Source: Buffalo Billion
Also bringing growth to the region is the state’s START-UP NY initiative, which was launched in 2013 as an incentive for entrepreneurs and small business owners to bring their business to New York State and operate tax-free for 10 years. There are locations across the state strategically placed near college campuses for businesses to establish their headquarters, providing opportunities to recent grads looking for work. Since the program’s beginning, over 70 companies have come to Western New York, bringing jobs and financial support to the city.
Local Millennials Are Here to Stay
Unlike the “brain drain” of the late 1990s and early 2000s, where college grads flocked from Buffalo to look for jobs elsewhere and the population of residents ages 20-34 dropped 28%, the number of millennials in the region today is on the rise. From 2006-2012, the millennial population increased by 10%, with more people choosing to stay in the area after graduation or coming back after initially moving away.

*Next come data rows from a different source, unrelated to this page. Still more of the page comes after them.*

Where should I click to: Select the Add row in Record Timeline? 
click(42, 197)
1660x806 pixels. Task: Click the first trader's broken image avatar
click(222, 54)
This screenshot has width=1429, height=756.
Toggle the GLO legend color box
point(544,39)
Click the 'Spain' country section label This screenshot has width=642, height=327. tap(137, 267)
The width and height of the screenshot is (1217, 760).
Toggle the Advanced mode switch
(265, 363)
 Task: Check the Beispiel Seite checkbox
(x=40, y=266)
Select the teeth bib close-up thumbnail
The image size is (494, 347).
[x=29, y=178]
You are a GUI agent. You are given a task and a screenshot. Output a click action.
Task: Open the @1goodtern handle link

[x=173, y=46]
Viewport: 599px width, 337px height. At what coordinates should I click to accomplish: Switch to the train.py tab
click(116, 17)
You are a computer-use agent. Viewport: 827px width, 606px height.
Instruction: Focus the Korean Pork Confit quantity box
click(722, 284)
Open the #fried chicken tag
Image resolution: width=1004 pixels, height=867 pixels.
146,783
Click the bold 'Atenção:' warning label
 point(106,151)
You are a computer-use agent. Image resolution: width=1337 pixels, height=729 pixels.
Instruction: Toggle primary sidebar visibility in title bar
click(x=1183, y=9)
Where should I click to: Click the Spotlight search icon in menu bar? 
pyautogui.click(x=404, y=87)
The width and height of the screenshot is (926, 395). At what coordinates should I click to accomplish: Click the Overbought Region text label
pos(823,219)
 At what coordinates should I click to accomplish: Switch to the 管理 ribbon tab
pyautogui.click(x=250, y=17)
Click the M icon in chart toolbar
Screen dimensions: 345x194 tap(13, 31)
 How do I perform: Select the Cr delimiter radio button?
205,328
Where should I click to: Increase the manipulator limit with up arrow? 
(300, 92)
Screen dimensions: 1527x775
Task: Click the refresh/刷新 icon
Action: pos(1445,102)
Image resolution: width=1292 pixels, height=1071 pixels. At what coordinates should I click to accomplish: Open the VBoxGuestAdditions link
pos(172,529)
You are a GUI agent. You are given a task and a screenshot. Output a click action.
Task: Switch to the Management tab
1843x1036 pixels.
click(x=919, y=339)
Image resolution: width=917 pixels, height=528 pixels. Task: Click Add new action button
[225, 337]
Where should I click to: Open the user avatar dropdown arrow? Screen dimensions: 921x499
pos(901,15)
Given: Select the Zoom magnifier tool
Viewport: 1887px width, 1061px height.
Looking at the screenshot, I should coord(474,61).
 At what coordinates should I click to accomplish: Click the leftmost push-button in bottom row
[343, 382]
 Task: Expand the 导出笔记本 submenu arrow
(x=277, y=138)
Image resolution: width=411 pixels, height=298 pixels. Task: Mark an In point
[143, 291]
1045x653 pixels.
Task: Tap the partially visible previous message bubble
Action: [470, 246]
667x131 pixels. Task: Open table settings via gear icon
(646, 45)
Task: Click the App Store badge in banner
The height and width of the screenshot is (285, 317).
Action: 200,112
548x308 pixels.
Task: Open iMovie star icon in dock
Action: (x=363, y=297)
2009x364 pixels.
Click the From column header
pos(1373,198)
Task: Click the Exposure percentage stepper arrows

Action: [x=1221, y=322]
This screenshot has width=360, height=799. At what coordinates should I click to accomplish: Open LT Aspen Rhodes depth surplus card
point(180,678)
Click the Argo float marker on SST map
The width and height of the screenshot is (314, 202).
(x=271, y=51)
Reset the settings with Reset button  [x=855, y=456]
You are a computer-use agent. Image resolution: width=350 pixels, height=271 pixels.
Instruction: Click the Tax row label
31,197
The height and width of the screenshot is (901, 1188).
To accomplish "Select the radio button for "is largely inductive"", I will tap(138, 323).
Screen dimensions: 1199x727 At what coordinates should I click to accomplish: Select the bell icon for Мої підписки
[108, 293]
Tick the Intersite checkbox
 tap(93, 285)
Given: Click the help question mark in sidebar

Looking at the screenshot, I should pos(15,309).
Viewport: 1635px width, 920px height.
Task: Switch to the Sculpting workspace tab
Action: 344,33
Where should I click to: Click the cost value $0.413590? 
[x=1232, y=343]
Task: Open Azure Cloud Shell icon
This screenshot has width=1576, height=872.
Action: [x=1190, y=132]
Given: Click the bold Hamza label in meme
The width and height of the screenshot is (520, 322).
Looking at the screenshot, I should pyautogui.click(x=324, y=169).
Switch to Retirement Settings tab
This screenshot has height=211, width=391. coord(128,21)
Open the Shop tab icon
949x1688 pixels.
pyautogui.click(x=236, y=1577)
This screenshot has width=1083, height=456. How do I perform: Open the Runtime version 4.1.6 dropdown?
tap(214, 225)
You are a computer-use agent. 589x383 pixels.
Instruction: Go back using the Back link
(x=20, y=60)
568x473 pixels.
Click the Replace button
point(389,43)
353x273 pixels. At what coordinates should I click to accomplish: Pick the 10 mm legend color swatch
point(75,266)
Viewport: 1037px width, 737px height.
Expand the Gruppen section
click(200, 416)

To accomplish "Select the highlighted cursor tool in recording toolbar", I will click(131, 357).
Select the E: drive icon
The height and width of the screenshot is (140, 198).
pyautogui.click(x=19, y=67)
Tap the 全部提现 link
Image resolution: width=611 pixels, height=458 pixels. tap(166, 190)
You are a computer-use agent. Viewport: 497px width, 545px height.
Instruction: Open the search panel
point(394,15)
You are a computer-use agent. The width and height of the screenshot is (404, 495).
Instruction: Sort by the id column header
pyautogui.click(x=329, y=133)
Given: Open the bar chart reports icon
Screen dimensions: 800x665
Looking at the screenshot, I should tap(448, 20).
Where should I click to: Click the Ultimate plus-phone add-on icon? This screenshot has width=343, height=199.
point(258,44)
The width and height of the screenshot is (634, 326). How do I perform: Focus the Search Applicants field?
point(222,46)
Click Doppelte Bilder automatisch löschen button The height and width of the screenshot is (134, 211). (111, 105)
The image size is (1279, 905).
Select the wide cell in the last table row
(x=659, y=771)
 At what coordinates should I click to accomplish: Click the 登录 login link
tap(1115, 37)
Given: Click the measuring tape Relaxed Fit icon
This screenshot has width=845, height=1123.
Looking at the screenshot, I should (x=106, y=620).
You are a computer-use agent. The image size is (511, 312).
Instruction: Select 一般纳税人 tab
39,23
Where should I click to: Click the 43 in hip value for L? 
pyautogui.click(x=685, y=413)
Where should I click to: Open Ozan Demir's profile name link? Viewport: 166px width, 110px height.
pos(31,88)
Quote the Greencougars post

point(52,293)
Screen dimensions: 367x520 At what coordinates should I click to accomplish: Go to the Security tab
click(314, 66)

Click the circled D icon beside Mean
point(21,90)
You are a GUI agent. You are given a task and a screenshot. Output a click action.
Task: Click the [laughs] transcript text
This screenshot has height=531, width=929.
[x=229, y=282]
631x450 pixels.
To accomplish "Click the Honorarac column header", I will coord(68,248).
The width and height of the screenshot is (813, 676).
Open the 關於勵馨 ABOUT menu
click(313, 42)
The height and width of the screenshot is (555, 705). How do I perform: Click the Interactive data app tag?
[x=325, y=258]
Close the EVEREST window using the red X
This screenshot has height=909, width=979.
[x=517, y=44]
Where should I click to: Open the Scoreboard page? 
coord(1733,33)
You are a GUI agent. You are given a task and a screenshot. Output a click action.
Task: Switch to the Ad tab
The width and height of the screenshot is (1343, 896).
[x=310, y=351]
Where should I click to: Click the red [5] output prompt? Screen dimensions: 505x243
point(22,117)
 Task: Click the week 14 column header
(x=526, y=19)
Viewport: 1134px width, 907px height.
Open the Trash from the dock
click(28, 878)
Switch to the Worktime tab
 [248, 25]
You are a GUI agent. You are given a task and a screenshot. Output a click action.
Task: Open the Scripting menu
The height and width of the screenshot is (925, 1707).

While moving to larger cities like New York or areas like Silicon Valley offers plenty of opportunities, these places usually have a significantly higher cost of living than Buffalo – a cost that often isn’t fully compensated by higher wages. This is encouraging people to move to cities like Buffalo, where the cost of living is lower, owning a home is more feasible, and workday commutes aren’t nearly as stressful or time-consuming. Since 2000, the number of college grads ages 25-34 living within a 3-mile radius of downtown Buffalo has risen 34%, one of the highest percentages among the country’s largest metro areas. So not only is Western New York full of opportunities for the youngest members of the workforce, it’s an affordable and desirable place to live, too.
Feeling the “Buffalove”
Like many cities across the country, Buffalo has experienced significant economic ups and downs over the years. But after one of the worst economic downturns in history, the city is rising up again. From more employment opportunities to activities for residents of all ages, there is more to love about Buffalo than ever before.
So don’t count us out just yet – this is just the beginning.